_Given passage_.
● ● ● ●
Broad Market Commentary

Heading into 2Q Quad expiration, we hear this could be the largest quarterly OPEX expiration ever, with more than a Trillion to expire. There remains huge open interest in S&P futures at 3100, or 16 points above, which could serve as a possible magnet for price.

Trends remain strongly bullish, despite a couple days of churning with indices all within striking distance of new highs. Technology has managed to continue to lead the charge, and with 26% weight in SPX as the largest sector, paying attention to things like XLK and IGV moving back to new all-time highs on a weekly close is considered to be a positive for stocks.

What’s interesting is that Healthcare has lagged sharply over the last couple months, yet, XBI , the Biotech ETF, just closed at new highs for the year, and when Healthcare turns up in earnest, like what’s expected into July, this should be a further positive influence on Equities, as Healthcare is the second largest sector by capitalization. So at present, stock indices are closing in on all-time highs again while Heatlhcare is largely not participating. Before a market peak in August, it looks likely that Healthcare joins Technology in strengthening and both can serve as factors that can buoy the market, for now.
● ● ● ●
_Given request 1_.
Transcribe the market commentary between "Broad Market Commentary" and "positive for stocks.", inclusive.

_Records for processing_.
● ● ● ●
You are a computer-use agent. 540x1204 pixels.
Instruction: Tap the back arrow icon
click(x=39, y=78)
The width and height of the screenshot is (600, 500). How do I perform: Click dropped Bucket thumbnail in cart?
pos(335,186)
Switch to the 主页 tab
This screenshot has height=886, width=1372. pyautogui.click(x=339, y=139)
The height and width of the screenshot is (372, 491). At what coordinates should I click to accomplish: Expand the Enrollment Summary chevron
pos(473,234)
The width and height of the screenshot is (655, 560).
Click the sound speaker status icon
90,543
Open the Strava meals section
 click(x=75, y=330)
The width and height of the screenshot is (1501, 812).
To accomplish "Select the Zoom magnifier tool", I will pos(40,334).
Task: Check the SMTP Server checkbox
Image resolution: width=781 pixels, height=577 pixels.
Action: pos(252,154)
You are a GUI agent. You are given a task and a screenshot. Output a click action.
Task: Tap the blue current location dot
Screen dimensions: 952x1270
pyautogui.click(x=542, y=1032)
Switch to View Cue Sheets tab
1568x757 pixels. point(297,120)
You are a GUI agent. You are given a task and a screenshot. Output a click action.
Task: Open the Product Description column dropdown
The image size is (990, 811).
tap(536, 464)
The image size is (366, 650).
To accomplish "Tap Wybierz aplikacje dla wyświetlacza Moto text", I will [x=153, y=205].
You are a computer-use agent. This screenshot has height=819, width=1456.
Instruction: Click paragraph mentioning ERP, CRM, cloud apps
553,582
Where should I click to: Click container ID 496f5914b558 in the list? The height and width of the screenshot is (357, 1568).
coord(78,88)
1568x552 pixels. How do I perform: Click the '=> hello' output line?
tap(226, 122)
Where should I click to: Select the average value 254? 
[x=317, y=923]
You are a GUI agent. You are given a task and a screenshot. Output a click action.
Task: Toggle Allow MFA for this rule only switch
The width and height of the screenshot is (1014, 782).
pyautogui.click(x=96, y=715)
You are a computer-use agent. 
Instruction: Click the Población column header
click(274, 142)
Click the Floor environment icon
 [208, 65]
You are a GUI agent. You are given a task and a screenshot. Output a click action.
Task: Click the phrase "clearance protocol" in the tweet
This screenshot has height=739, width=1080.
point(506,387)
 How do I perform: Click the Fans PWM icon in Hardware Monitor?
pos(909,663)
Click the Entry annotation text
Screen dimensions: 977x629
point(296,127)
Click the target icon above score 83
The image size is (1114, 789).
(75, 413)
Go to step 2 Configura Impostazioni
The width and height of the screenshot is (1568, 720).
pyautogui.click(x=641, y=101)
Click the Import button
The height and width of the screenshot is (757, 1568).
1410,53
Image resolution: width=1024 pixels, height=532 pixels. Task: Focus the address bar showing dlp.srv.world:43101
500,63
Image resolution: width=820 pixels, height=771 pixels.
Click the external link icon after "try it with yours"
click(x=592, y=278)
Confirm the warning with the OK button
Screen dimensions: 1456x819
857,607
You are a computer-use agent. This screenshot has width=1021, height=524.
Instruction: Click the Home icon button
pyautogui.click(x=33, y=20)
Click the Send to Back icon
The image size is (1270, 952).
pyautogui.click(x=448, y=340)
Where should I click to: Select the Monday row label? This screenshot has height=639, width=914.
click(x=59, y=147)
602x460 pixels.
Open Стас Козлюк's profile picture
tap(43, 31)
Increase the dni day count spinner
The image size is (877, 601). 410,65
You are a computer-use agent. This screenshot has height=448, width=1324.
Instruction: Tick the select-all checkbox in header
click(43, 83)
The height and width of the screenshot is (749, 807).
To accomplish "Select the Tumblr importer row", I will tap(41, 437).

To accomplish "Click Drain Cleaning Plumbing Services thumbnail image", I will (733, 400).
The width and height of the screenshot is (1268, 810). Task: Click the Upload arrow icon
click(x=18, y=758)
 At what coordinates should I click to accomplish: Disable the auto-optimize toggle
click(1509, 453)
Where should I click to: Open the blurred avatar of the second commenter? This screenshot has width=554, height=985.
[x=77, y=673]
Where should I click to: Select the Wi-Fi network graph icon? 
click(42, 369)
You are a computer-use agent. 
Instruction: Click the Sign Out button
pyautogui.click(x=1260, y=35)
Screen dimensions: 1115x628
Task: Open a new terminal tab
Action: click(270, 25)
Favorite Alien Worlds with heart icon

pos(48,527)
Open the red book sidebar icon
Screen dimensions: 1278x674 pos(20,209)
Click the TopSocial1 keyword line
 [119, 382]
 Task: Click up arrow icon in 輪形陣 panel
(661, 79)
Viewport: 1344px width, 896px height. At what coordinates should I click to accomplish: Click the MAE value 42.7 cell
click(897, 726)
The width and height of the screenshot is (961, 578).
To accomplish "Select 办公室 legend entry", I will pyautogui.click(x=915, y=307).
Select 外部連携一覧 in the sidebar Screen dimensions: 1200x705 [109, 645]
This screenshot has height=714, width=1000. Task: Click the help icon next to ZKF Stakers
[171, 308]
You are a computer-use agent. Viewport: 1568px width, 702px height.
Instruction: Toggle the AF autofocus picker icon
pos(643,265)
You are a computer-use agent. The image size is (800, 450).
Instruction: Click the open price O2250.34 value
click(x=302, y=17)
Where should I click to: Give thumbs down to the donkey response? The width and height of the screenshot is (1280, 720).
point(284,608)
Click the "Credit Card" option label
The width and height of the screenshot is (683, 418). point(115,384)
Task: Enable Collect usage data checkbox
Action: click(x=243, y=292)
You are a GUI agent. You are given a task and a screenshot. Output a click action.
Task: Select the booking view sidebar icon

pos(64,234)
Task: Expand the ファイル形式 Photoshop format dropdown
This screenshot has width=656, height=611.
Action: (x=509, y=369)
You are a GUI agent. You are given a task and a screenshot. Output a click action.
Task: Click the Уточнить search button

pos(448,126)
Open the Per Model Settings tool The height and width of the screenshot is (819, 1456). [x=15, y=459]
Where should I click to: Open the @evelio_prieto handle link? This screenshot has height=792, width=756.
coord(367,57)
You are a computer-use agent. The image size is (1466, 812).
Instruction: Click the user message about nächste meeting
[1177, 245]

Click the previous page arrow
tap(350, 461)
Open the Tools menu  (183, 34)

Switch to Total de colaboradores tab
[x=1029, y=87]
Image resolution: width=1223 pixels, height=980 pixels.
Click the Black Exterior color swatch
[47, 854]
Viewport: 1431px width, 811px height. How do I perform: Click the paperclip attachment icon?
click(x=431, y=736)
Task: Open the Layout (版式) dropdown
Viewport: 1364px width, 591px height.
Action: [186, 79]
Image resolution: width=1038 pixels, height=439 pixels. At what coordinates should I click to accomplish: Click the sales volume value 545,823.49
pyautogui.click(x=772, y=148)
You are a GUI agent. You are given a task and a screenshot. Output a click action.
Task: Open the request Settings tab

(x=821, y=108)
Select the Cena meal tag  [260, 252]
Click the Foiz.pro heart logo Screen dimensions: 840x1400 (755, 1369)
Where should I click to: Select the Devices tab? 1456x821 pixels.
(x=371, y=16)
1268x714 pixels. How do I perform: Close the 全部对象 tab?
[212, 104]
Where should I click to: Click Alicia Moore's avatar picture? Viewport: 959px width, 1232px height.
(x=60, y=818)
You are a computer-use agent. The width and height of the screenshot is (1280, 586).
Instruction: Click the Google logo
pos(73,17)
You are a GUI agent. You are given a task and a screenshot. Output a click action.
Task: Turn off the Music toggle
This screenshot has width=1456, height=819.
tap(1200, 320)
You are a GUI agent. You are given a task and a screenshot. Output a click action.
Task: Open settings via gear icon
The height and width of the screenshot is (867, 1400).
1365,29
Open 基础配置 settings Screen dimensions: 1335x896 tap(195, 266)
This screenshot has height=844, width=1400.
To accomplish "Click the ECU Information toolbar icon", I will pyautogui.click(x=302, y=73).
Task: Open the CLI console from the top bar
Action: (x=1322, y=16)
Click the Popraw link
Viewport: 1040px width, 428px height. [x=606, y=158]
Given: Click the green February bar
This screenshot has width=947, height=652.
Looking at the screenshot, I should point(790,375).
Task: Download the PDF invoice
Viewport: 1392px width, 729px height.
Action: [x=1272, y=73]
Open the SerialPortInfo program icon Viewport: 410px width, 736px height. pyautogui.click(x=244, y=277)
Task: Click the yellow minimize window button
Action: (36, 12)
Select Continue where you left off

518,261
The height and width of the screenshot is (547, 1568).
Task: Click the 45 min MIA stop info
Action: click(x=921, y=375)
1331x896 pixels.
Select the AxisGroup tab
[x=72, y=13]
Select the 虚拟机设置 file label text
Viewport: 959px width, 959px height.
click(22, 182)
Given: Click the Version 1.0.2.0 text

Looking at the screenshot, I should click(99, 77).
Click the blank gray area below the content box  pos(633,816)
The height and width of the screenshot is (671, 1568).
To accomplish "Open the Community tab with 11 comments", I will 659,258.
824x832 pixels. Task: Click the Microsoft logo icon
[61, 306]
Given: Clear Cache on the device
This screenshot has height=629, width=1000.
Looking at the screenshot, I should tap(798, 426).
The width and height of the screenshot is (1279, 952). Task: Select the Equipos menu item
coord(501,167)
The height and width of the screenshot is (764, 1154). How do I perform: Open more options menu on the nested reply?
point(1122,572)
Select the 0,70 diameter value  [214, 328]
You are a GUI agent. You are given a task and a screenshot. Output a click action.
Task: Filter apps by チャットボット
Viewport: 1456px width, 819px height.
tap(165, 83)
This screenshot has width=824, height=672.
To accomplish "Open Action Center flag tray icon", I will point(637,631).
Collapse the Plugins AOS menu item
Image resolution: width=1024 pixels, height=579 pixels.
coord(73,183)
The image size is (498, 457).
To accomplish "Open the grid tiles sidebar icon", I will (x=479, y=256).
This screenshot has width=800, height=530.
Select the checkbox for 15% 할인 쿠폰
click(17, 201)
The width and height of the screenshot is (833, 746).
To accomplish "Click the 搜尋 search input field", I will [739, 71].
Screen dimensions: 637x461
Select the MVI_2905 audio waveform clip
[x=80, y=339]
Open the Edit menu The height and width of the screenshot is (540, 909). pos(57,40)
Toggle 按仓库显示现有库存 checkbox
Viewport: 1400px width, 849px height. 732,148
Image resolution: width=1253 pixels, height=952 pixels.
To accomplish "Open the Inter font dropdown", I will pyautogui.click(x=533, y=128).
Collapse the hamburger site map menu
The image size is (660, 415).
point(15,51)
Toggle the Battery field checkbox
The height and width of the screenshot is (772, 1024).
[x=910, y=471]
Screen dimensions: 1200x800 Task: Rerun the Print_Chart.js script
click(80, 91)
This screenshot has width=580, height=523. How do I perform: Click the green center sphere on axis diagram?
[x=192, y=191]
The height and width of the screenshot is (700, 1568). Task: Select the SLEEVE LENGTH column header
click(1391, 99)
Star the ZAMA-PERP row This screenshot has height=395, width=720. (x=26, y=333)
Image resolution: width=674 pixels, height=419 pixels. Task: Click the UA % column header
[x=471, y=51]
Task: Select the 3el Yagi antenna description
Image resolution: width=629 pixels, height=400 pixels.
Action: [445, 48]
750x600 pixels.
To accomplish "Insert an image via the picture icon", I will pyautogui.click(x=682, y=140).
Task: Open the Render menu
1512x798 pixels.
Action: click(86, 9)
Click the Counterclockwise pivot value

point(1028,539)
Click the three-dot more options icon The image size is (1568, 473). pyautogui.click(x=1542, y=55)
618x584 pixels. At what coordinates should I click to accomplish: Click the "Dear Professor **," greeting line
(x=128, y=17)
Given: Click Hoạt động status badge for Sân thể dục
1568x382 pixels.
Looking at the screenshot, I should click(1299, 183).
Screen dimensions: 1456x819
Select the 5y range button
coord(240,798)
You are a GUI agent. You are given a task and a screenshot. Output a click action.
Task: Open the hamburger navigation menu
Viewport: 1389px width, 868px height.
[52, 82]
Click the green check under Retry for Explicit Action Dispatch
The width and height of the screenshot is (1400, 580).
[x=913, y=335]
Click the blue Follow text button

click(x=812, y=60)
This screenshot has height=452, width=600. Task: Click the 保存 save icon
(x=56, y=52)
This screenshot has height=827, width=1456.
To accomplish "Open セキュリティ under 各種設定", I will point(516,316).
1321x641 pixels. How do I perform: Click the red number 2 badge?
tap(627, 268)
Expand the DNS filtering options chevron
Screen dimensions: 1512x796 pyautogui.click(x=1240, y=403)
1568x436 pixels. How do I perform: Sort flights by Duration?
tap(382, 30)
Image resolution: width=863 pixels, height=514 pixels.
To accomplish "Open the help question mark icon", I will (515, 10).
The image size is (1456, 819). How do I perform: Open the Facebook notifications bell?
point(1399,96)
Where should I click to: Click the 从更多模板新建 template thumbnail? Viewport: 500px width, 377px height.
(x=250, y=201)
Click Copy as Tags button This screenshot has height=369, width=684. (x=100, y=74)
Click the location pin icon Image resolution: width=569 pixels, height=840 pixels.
● ● ● ●
_Given request 2_.
Pull out every line of the listing that contains the string "chevron", treating uppercase and lowercase as different.

_Exercise output 1_.
Broad Market Commentary

Heading into 2Q Quad expiration, we hear this could be the largest quarterly OPEX expiration ever, with more than a Trillion to expire. There remains huge open interest in S&P futures at 3100, or 16 points above, which could serve as a possible magnet for price.

Trends remain strongly bullish, despite a couple days of churning with indices all within striking distance of new highs. Technology has managed to continue to lead the charge, and with 26% weight in SPX as the largest sector, paying attention to things like XLK and IGV moving back to new all-time highs on a weekly close is considered to be a positive for stocks.

_Exercise output 2_.
The height and width of the screenshot is (372, 491). At what coordinates should I click to accomplish: Expand the Enrollment Summary chevron
Expand the DNS filtering options chevron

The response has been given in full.